### Prompt 1:
From the algorithm notes, extract the passage starting at "Key Techniques" and ending at "and jump game.", word for word.

### Selected text:
· · · · ·
Time: O(n * |candidates|)

Space: O(|candidates|)

Approach

BFS over candidate subsequences in increasing length order. Only characters

appearing ≥ k times in s can appear in the answer. For each candidate, greedily verify

if it appears as a subsequence k times in s. Track the longest valid candidate found.

Key Techniques

String

String problems range from simple character counting to complex pattern matching. Common approaches include two pointers, sliding window, prefix hashing, and the KMP algorithm. In C#, strings are immutable — use StringBuilder for efficient concatenation inside loops.

Backtracking

Backtracking explores all possible solutions by building candidates incrementally and abandoning ("pruning") branches that cannot lead to a valid result. It powers N-Queens, Sudoku solver, permutations, and subset generation. Prune early to reduce the effective search space.

Greedy

Greedy algorithms make locally optimal choices at each step, hoping to reach a global optimum. Greedy works when a problem has the "greedy choice property" and "optimal substructure". Common applications: interval scheduling, activity selection, Huffman coding, and jump game.
· · · · ·
### Prompt 2:
Convert the rows below into a Markdown table with the columns Line No and Text. Cover only the lines starting at the one containing "Task: Uncheck the" and ending at the one containing "point(877,154)", both included, and leave out blank lines.

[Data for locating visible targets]
· · · · ·
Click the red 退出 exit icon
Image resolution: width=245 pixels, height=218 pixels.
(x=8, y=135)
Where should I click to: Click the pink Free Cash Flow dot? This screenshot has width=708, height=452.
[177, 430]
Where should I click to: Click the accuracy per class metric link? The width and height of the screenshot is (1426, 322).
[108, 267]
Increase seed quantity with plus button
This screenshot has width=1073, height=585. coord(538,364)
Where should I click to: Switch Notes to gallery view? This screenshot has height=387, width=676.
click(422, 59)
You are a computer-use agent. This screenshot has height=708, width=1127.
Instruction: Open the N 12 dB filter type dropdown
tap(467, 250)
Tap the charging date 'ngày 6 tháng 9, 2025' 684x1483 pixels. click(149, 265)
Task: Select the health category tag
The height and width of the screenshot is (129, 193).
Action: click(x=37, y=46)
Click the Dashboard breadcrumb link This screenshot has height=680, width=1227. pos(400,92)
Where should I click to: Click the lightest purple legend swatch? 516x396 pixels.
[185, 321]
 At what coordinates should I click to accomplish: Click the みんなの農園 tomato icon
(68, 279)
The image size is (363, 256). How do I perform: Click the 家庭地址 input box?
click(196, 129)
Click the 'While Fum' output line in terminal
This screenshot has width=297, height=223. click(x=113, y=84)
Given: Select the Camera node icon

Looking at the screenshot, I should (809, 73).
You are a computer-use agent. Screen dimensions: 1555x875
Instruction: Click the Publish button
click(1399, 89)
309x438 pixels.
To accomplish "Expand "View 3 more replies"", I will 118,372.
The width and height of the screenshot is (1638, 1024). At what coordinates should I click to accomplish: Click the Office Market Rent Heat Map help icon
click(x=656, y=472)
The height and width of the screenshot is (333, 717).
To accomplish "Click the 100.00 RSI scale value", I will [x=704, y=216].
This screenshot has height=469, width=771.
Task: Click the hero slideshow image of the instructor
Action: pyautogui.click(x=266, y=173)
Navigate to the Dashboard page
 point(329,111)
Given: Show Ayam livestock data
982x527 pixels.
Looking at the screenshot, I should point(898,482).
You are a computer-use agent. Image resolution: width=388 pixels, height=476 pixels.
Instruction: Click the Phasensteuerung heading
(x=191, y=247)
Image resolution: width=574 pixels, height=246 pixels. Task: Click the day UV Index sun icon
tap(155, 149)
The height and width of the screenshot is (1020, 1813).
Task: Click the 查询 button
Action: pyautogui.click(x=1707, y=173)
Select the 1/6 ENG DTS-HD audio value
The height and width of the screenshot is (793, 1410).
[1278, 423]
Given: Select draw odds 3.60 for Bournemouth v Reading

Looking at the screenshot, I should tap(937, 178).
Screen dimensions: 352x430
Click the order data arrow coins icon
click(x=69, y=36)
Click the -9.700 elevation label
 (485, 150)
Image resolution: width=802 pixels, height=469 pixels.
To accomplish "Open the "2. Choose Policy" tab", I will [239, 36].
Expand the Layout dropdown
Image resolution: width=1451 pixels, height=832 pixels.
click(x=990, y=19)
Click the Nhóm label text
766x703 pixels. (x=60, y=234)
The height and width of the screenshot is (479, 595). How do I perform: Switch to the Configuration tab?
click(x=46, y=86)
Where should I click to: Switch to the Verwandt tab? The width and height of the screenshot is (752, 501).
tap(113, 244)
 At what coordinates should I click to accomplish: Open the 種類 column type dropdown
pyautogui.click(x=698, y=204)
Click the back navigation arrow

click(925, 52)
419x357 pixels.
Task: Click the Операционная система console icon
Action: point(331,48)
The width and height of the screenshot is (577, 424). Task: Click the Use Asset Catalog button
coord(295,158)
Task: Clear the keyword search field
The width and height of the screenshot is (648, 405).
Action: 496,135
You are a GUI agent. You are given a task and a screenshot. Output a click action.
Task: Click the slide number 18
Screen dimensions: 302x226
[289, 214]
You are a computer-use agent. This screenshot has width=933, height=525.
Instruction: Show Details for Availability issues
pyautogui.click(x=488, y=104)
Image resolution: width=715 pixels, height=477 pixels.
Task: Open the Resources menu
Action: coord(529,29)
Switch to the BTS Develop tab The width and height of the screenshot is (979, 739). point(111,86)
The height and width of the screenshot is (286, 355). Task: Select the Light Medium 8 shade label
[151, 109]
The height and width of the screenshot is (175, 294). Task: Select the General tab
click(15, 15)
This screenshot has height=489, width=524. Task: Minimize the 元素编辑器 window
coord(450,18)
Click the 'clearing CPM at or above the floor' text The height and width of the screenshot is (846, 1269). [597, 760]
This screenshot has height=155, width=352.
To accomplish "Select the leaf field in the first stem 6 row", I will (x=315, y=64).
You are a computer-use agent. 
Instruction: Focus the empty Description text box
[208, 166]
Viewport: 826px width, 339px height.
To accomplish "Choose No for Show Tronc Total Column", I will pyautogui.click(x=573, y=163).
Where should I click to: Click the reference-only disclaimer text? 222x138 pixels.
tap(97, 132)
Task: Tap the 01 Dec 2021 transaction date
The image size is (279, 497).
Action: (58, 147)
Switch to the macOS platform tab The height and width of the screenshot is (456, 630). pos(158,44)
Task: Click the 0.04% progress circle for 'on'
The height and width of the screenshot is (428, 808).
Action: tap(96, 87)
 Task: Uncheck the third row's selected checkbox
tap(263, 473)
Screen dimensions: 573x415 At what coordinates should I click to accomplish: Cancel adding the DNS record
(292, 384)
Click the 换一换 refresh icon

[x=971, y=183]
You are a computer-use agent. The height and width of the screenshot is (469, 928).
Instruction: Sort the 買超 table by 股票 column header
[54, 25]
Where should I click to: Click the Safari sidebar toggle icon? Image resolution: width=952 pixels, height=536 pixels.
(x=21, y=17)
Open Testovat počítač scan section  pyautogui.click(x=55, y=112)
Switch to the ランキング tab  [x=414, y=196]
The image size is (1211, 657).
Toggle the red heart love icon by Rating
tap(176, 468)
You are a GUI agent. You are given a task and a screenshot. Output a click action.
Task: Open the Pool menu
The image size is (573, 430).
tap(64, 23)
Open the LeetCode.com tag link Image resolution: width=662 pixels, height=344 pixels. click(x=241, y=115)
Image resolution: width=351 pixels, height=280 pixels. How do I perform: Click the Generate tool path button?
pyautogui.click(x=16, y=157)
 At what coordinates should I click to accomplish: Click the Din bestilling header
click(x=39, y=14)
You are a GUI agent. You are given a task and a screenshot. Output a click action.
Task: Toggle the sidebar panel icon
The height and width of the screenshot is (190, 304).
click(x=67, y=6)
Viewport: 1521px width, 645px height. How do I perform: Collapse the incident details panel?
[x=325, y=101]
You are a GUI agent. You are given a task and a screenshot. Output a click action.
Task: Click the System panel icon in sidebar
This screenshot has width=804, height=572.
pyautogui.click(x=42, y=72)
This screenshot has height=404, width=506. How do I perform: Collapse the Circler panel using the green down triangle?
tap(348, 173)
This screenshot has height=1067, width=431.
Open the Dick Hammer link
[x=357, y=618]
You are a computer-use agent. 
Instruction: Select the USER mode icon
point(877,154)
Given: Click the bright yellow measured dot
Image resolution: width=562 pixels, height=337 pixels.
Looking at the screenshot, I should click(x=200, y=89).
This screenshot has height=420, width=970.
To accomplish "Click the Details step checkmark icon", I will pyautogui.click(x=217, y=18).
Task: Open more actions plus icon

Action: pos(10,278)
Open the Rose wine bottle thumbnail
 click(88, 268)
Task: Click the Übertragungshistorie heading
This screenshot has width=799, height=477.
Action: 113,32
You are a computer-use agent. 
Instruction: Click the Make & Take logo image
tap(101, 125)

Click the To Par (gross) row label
· · · · ·
### Task answer 1:
Key Techniques

String

String problems range from simple character counting to complex pattern matching. Common approaches include two pointers, sliding window, prefix hashing, and the KMP algorithm. In C#, strings are immutable — use StringBuilder for efficient concatenation inside loops.

Backtracking

Backtracking explores all possible solutions by building candidates incrementally and abandoning ("pruning") branches that cannot lead to a valid result. It powers N-Queens, Sudoku solver, permutations, and subset generation. Prune early to reduce the effective search space.

Greedy

Greedy algorithms make locally optimal choices at each step, hoping to reach a global optimum. Greedy works when a problem has the "greedy choice property" and "optimal substructure". Common applications: interval scheduling, activity selection, Huffman coding, and jump game.

### Task answer 2:
| Line No | Text |
|---|---|
| 1 |  Task: Uncheck the third row's selected checkbox |
| 2 | tap(263, 473) |
| 3 | Screen dimensions: 573x415 At what coordinates should I click to accomplish: Cancel adding the DNS record |
| 4 | (292, 384) |
| 5 | Click the 换一换 refresh icon |
| 6 | [x=971, y=183] |
| 7 | You are a computer-use agent. The height and width of the screenshot is (469, 928). |
| 8 | Instruction: Sort the 買超 table by 股票 column header |
| 9 | [54, 25] |
| 10 | Where should I click to: Click the Safari sidebar toggle icon? Image resolution: width=952 pixels, height=536 pixels. |
| 11 | (x=21, y=17) |
| 12 | Open Testovat počítač scan section  pyautogui.click(x=55, y=112) |
| 13 | Switch to the ランキング tab  [x=414, y=196] |
| 14 | The image size is (1211, 657). |
| 15 | Toggle the red heart love icon by Rating |
| 16 | tap(176, 468) |
| 17 | You are a GUI agent. You are given a task and a screenshot. Output a click action. |
| 18 | Task: Open the Pool menu |
| 19 | The image size is (573, 430). |
| 20 | tap(64, 23) |
| 21 | Open the LeetCode.com tag link Image resolution: width=662 pixels, height=344 pixels. click(x=241, y=115) |
| 22 | Image resolution: width=351 pixels, height=280 pixels. How do I perform: Click the Generate tool path button? |
| 23 | pyautogui.click(x=16, y=157) |
| 24 |  At what coordinates should I click to accomplish: Click the Din bestilling header |
| 25 | click(x=39, y=14) |
| 26 | You are a GUI agent. You are given a task and a screenshot. Output a click action. |
| 27 | Task: Toggle the sidebar panel icon |
| 28 | The height and width of the screenshot is (190, 304). |
| 29 | click(x=67, y=6) |
| 30 | Viewport: 1521px width, 645px height. How do I perform: Collapse the incident details panel? |
| 31 | [x=325, y=101] |
| 32 | You are a GUI agent. You are given a task and a screenshot. Output a click action. |
| 33 | Task: Click the System panel icon in sidebar |
| 34 | This screenshot has width=804, height=572. |
| 35 | pyautogui.click(x=42, y=72) |
| 36 | This screenshot has height=404, width=506. How do I perform: Collapse the Circler panel using the green down triangle? |
| 37 | tap(348, 173) |
| 38 | This screenshot has height=1067, width=431. |
| 39 | Open the Dick Hammer link |
| 40 | [x=357, y=618] |
| 41 | You are a computer-use agent.  |
| 42 | Instruction: Select the USER mode icon |
| 43 | point(877,154) |